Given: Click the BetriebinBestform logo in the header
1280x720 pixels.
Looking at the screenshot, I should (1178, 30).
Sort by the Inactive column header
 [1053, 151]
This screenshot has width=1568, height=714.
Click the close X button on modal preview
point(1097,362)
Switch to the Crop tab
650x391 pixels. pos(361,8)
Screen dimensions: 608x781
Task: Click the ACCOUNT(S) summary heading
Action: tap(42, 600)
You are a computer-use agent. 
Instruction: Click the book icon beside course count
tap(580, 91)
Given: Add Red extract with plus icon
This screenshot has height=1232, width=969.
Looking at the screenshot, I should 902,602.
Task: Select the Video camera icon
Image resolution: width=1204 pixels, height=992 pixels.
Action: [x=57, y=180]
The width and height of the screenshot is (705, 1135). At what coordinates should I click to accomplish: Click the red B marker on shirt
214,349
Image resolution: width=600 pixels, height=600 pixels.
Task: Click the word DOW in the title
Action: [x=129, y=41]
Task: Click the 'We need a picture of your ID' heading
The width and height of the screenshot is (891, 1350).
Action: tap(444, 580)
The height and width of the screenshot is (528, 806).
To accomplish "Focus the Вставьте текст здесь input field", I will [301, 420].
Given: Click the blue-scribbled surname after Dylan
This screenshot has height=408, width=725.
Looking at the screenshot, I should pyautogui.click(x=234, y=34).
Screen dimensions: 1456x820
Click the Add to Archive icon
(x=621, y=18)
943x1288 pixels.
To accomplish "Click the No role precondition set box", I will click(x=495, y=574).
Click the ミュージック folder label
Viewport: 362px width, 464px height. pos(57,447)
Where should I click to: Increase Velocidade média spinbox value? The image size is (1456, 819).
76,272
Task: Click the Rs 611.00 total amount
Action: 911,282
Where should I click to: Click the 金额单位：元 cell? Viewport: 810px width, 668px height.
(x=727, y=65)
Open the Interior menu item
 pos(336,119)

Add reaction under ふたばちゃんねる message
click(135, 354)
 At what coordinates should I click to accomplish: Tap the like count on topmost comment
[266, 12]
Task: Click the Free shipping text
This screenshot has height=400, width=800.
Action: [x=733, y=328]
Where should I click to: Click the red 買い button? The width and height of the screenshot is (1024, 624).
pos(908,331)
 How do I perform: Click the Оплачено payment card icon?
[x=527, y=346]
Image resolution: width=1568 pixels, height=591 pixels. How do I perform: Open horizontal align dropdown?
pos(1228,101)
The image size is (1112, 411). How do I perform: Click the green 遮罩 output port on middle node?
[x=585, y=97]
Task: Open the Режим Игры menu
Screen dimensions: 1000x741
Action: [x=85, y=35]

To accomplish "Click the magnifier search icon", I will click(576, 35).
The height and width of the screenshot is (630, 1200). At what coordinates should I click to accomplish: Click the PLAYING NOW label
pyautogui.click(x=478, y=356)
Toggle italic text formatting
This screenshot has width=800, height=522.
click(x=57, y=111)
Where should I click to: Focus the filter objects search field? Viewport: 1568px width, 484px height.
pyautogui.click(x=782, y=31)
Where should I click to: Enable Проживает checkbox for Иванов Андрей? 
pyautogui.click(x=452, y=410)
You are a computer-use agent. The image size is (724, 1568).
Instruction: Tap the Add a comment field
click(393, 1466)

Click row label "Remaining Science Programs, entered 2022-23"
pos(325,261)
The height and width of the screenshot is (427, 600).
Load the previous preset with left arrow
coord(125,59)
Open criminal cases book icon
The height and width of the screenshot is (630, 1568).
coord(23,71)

= = = =

[WHAT YOU NEED TO DO]
Among the lines of the records, copy out each one that contains the word "will".

[FINISHED TASK]
To accomplish "Focus the Вставьте текст здесь input field", I will [301, 420].
To accomplish "Click the No role precondition set box", I will click(x=495, y=574).
To accomplish "Click the magnifier search icon", I will click(576, 35).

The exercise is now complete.